Welcome to another Energy Source.
In our first note today, Myles picks up a survey from management consultancy Bain, which finds that executives are gloomier about the pace of the energy transition.
Our second is on efforts to decarbonise Canada’s oil sands, which BP has finally exited.
In Data Drill, Amanda notes a study that shows the CO₂ emissions from LNG shipping could be lower than thought, and easily reduced further still — significant news for a fossil fuel in growing demand due to the war in Ukraine.
Thanks for reading.
Derek
PS Join hydrogen CEOs, policymakers and investors on June 16 at the FT Hydrogen Summit in London and online to discuss the opportunities and challenges in harnessing the full power of hydrogen. Register here.
It may still be decades yet until we hit net zero
The world will be a very different place in 2050: China and India will probably have knocked the US economy into third place in the global rankings.

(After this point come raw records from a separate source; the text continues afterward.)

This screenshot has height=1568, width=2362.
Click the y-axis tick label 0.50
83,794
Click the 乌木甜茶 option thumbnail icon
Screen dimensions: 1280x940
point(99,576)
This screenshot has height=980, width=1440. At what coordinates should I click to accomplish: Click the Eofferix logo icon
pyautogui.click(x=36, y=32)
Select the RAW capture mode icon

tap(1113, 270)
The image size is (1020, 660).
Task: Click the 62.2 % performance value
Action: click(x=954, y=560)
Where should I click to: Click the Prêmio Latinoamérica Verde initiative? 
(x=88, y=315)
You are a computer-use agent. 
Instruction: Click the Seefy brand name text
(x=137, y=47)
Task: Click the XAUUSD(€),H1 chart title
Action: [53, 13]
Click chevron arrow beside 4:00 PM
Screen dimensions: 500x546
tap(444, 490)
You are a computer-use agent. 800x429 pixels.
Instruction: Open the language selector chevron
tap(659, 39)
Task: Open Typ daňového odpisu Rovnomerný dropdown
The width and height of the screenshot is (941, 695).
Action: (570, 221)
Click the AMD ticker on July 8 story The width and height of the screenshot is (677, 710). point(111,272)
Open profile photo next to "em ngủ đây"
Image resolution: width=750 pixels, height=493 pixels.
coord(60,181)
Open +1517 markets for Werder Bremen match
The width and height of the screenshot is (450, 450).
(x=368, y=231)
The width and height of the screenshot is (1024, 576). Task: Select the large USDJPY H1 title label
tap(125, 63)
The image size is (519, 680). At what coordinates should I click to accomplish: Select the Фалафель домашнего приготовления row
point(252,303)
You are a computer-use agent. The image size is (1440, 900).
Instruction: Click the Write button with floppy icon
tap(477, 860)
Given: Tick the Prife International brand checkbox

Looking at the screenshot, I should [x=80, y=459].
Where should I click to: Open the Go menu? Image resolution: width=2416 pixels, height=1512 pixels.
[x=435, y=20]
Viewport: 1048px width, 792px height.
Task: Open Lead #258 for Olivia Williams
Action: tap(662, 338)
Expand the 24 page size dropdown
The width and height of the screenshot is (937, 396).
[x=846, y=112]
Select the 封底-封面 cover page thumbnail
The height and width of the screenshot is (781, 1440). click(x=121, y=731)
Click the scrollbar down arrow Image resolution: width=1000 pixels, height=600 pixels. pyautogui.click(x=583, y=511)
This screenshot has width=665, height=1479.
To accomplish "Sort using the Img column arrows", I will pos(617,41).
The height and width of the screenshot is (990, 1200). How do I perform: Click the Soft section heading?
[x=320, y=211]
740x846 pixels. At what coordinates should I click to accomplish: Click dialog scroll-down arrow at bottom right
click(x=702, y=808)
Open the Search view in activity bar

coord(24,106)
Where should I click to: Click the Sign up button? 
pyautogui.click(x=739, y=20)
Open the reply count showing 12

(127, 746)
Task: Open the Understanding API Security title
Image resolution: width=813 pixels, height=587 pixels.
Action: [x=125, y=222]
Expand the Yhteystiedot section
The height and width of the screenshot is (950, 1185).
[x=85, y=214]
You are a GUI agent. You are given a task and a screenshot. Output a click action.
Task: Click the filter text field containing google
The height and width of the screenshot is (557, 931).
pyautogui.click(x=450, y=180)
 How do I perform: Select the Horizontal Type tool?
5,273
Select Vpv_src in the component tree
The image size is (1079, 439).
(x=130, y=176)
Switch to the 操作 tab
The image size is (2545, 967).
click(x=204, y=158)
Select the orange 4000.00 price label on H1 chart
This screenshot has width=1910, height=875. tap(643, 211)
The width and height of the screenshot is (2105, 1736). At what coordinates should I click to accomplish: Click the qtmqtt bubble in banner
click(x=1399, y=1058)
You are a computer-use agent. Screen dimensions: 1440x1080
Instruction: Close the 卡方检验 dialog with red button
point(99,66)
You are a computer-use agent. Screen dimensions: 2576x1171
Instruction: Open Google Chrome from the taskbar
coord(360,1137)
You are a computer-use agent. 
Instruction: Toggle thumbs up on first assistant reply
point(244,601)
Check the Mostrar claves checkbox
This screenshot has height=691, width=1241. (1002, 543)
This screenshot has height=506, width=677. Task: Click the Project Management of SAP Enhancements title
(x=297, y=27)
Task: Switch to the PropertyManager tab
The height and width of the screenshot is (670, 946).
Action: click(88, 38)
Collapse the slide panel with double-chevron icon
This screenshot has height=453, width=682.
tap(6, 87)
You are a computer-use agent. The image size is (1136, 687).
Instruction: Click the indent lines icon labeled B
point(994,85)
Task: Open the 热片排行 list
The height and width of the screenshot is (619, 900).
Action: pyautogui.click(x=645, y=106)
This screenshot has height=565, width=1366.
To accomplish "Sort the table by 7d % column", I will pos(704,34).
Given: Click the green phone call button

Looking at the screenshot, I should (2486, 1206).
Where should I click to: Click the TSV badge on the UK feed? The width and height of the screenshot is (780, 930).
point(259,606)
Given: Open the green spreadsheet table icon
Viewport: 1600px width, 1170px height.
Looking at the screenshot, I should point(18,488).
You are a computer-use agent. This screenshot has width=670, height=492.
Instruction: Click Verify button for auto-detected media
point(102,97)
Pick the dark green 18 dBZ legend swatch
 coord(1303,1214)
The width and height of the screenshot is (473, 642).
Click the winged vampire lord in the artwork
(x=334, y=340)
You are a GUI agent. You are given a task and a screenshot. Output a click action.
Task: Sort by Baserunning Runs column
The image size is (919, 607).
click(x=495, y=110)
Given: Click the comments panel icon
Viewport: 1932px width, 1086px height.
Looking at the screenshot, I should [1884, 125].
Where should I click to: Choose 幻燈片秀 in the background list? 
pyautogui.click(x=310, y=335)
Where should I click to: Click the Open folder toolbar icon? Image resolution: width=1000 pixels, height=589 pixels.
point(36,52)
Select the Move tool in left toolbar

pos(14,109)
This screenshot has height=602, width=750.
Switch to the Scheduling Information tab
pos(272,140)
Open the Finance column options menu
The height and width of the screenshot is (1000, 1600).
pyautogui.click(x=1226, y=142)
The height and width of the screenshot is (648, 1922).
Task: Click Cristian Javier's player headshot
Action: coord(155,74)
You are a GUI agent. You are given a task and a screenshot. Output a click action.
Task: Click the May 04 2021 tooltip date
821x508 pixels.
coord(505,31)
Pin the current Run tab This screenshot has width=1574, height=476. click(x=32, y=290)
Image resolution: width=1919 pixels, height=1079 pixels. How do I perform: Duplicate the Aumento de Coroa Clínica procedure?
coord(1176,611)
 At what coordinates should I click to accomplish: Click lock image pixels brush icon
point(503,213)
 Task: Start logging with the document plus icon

New Zealand says it will have killed off all its rats.
What will not have happened, according to a poll of energy executives released today, is the world reaching net zero emissions.
In survey of over 1,000 senior industry players, carried out by consultancy Bain, executives believe that on average it will be 2057 before the world hits net zero. One in four say that target won’t be hit until after 2070.
The UN’s Intergovernmental Panel on Climate Change has called for emissions to be cut to net zero by mid-century if the world is to keep global warming in check. Getting anywhere close would require a root and branch overhaul of the way energy is produced across the world. The International Energy Agency says it would require an immediate cessation of new oil and gas development.
So the fact that the movers and shakers in the sector don’t anticipate it happening on schedule is perhaps no surprise.
But the executives surveyed by Bain say missing the target will not be for want of trying on their own part, but because of other industry players’ failure to pull their weight.
“They are very optimistic about their own actions, what their companies are doing, but less sure about the rest of the industry — their peers — and less sure about the support of the government,” Joe Scalise, Bain’s global head of energy and natural resources, told ES.
This is actually good news. That companies are upbeat about their own capacity to decarbonise suggests that those at the coalface believe there is a viable route forward in their own areas. Sixty-one per cent expect their own companies to decarbonise faster than the wider world.
Companies are increasing the amount of cash they are ploughing into the transition too. About 23 per cent of capital is being allocated to new growth areas (which includes low carbon businesses such as carbon capture, renewables and hydrogen), up from 16 per cent two years ago.
“They’re actually putting their money where their mouth is and beginning to invest their capital in the energy transition to drive it forward,” said Scalise.
But when it comes down to it, any shift in trajectory is being driven by returns. Bain found separately that investors in the sector are by and large not restricting investments based on environmental, social and governance criteria.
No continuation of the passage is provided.